Rencontres en ligne : pourquoi le swiping perd du terrain face aux échanges directs
Comme le rapporte Watson, une analyse récente de la plateforme met en lumière une tendance qui monte, doucement, comme une marée: des célibataires qui, lassés du swiping infini, cherchent désormais…
Soline Béranger·mis à jour 23 août 2026

Il y a quelque chose de presque palpable dans la fatigue qu'éprouvent aujourd'hui celles et ceux qui, le soir venu, font défiler des profils comme on tournerait les pages d'un livre dont on connaît déjà la fin. Cette lassitude du geste répétitif, du pouce qui glisse sans vraiment regarder, C-Date l'a prise au sérieux. Comme le rapporte Watson, une analyse récente de la plateforme met en lumière une tendance qui monte, doucement, comme une marée: des célibataires qui, lassés du swiping infini, cherchent désormais des rencontres plus directes, plus franches, sans les détours habituels des jeux de séduction numériques.
Ce que décrit la plateforme résonne avec ce que nous ressentons tous, à un moment ou un autre, devant notre écran. L'envie de retrouver ce frisson simple d'un regard, d'un sourire, d'une tension légère — cette alchimie qu'aucun algorithme ne peut reproduire, même s'il essaie. Beaucoup de membres actifs de C-Date, et notamment une part importante de femmes, semblent privilégier cette approche où l'on dit clairement ce que l'on cherche, où l'on décide soi-même du degré de proximité que l'on accepte, sans la pression d'attentes extérieures. Une manière de retrouver un peu de souveraineté dans un espace qui nous demandait parfois d'être toujours disponibles, toujours performants.
Un signal qui dépasse une seule plateforme
Cette intuition ne flotte pas seulement dans l'air d'un article. Comme le souligne Iowa Public Radio dans un entretien avec NPR, la chercheuse Kathryn Coduto, de l'Université de Boston, observe elle aussi une baisse d'intérêt pour les applications de rencontre traditionnelles — une érosion marquée par cette même lassitude face aux mécanismes de balayage. Ce n'est donc plus un frémissement isolé, mais bien un mouvement de fond, où l'épuisement du geste devient le symptôme d'un désir plus profond: celui d'une connexion qui ne demande pas de recommencer à zéro, chaque soir, derrière une vitre lumineuse.
Le secteur, du reste, ne reste pas inerte face à ces signaux.
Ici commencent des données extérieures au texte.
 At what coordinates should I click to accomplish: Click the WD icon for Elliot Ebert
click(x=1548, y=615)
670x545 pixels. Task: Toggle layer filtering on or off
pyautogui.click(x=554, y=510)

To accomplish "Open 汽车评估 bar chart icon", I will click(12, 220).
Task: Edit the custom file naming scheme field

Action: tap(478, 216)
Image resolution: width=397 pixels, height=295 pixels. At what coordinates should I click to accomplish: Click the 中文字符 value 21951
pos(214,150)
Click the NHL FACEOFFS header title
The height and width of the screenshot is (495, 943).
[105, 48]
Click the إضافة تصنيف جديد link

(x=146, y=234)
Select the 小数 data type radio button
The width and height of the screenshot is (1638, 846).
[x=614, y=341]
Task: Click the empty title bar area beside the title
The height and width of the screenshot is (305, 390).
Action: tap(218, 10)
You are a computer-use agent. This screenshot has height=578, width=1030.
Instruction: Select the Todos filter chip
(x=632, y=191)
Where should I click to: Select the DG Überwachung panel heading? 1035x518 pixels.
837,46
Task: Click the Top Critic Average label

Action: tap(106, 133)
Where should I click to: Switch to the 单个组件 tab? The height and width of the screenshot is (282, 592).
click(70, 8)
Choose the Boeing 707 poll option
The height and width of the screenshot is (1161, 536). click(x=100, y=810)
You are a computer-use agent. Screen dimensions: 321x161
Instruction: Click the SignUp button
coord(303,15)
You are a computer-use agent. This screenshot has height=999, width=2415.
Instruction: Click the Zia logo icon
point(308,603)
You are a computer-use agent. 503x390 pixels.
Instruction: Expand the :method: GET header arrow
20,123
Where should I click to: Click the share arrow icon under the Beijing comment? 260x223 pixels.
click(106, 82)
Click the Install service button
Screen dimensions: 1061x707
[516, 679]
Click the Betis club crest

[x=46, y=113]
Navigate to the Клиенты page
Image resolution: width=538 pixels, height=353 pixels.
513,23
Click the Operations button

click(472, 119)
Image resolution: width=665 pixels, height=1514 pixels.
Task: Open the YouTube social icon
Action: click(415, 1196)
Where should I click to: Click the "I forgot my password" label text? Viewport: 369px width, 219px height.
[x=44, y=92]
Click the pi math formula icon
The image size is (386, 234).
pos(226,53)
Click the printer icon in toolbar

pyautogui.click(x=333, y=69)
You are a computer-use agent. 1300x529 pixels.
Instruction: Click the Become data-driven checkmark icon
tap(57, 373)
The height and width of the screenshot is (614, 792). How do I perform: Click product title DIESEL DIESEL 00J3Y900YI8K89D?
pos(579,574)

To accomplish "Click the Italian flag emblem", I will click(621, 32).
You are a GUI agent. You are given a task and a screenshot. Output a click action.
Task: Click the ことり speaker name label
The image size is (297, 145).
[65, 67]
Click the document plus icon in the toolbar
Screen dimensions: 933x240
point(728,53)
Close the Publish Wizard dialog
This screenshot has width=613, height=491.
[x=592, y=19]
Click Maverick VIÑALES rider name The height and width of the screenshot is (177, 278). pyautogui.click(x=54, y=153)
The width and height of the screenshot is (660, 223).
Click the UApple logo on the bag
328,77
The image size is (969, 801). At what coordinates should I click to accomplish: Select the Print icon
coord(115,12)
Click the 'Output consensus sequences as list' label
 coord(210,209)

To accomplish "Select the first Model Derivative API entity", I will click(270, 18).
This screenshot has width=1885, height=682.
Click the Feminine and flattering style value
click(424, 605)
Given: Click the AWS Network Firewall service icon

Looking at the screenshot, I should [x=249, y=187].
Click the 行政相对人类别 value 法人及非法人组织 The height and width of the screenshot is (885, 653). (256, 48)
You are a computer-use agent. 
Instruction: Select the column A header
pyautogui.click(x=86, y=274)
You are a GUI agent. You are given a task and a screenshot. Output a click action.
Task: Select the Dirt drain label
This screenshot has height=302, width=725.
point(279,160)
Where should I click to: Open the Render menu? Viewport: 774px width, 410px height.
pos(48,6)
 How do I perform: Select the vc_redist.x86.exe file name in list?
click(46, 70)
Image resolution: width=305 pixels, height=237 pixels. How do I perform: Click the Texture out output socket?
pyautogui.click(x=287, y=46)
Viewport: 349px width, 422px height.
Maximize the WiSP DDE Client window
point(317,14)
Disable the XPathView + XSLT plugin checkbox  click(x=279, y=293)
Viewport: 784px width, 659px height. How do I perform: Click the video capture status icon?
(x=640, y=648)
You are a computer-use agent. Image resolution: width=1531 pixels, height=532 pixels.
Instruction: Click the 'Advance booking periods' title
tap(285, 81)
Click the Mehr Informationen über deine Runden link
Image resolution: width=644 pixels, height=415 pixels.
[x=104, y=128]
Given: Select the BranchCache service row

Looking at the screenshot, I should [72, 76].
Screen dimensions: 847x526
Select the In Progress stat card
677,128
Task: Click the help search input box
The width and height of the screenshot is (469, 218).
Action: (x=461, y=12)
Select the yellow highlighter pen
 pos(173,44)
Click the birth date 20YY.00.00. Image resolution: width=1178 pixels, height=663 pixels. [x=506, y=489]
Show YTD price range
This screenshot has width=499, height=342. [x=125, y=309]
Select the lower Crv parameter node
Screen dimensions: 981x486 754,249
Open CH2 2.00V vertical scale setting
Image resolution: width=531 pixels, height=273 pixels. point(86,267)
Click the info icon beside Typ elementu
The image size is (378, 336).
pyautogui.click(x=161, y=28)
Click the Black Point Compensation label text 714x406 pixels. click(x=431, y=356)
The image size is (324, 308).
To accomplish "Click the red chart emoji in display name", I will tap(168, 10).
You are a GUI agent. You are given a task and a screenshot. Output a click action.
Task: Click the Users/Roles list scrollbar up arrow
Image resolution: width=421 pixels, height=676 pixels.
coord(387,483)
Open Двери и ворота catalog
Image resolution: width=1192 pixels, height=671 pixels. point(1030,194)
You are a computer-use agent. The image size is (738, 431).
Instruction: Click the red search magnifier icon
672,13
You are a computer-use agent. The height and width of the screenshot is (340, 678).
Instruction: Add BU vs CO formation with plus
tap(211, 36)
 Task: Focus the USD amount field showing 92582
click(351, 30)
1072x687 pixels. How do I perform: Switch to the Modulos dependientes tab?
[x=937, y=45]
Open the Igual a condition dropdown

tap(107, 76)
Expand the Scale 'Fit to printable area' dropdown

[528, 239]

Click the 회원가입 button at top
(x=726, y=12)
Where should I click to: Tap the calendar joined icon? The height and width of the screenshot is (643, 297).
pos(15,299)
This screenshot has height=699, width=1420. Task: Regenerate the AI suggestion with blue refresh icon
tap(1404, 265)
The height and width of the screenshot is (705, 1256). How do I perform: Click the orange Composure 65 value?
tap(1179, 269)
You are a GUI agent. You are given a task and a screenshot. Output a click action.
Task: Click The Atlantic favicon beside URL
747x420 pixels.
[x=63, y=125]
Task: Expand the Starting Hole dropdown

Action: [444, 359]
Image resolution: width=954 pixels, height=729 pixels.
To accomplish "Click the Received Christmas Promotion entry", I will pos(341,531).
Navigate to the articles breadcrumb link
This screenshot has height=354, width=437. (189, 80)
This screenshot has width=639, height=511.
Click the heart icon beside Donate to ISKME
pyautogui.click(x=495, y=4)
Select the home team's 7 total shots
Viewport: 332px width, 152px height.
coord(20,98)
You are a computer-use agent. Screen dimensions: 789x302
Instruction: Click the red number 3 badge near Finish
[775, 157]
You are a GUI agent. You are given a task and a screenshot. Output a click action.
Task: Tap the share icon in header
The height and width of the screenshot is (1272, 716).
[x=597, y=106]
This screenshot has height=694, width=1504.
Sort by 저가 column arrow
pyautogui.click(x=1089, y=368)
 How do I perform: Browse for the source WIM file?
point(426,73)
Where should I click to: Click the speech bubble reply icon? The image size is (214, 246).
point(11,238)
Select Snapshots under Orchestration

Global Dating Insights vient de dévoiler le programme de sa conférence londonienne de 2026, qui réunira les acteurs de l'industrie autour de l'avenir des rencontres en ligne, de l'intelligence artificielle et de la sécurité. Une manière de reconnaître, collectivement, que la manière dont nous faisons connaissance est en train de se transformer, et qu'il faut repenser les cadres.
Ce que cela change, pour nous
Alors, que garder de tout cela, au quotidien, lorsque l'on cherche à tisser un lien vrai? Peut-être simplement ceci: accepter que l'envie de rencontres directes n'est pas un caprice, mais une réponse saine à un trop-plein de gestes vides. Offrir à l'autre, dès les premiers échanges, un peu de cette clarté que l'on espère recevoir. Oser nommer ce que l'on cherche, même timidement, plutôt que de s'abriter derrière le confort illusoire du profil parfait qui ne correspond à personne.
Car c'est peut-être dans cet espace — celui où l'on accepte de ralentir, de ressentir, d'exister au-delà du pouce qui scrolle — que se trouve encore, discrètement, la promesse d'un lien qui vaille vraiment la peine d'être vécu.